▶ [The data]:
+ + +

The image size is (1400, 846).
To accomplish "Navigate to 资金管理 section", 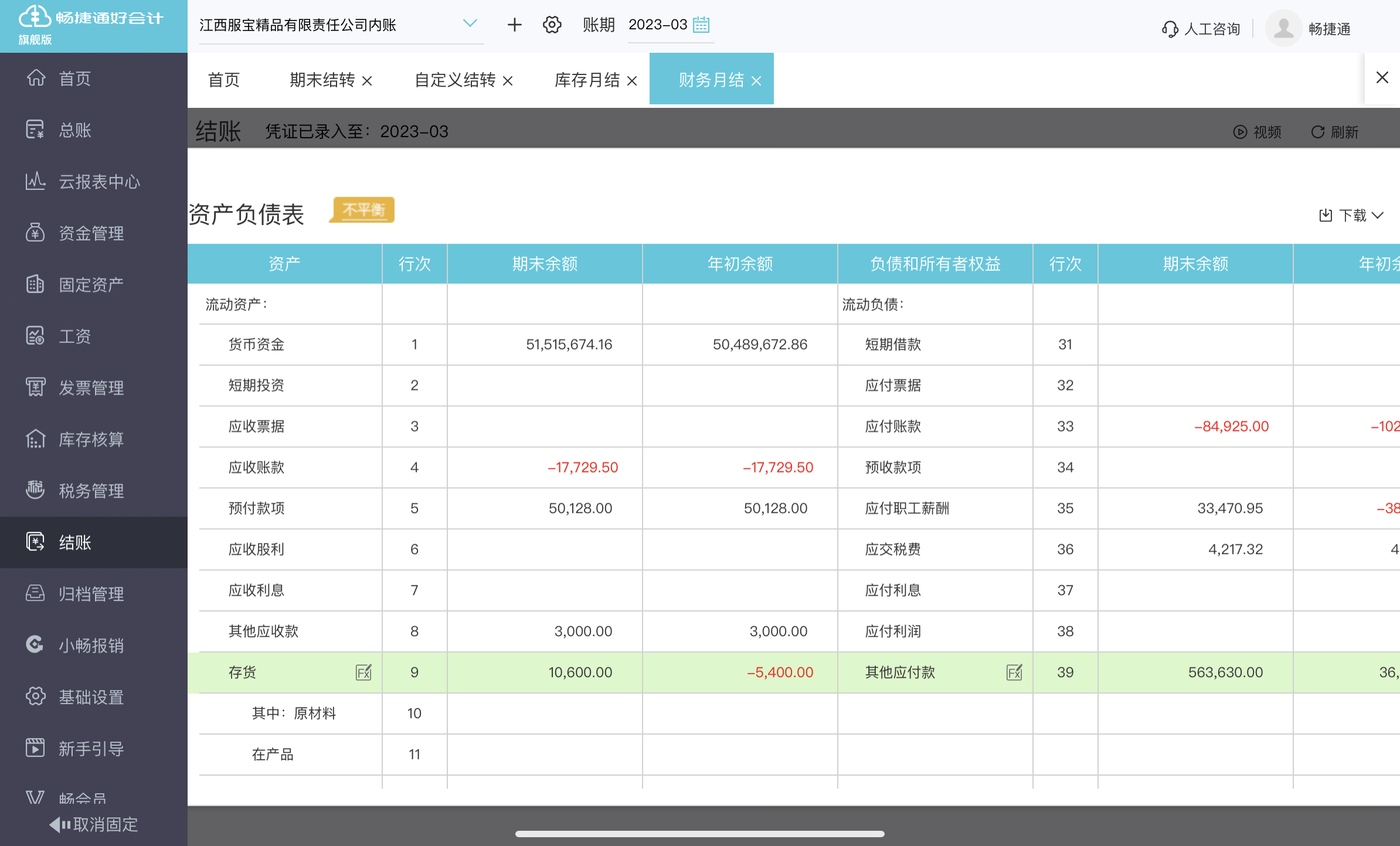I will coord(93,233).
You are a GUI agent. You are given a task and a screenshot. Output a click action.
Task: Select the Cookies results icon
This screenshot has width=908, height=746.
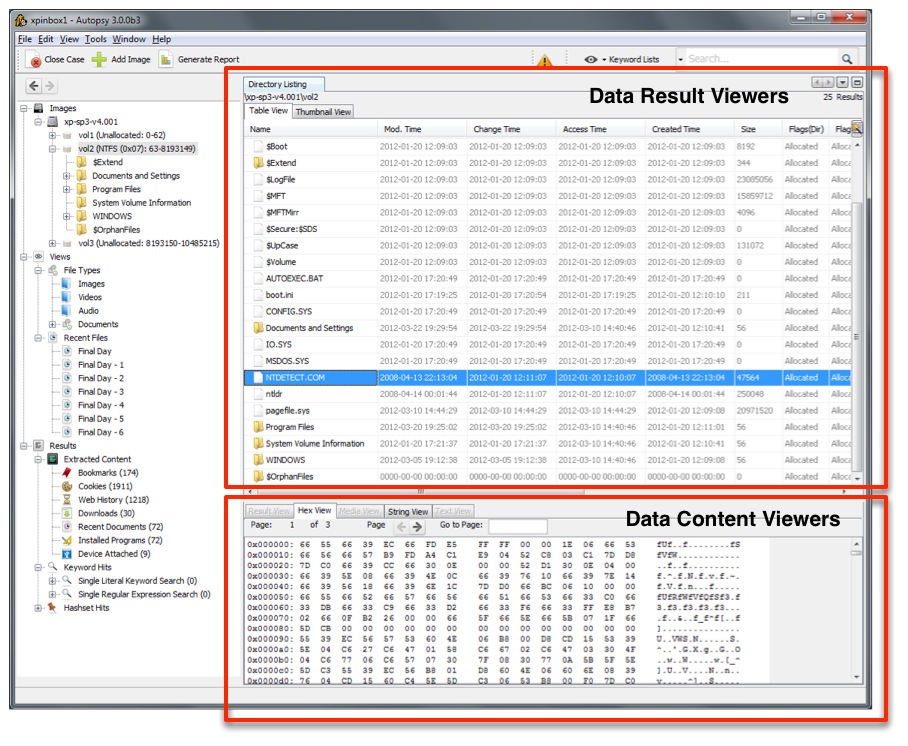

+ + +

▶ [What the task requires]: List every line above containing the word "screenshot".

▶ [Answer to this exercise]:
You are a GUI agent. You are given a task and a screenshot. Output a click action.
This screenshot has width=908, height=746.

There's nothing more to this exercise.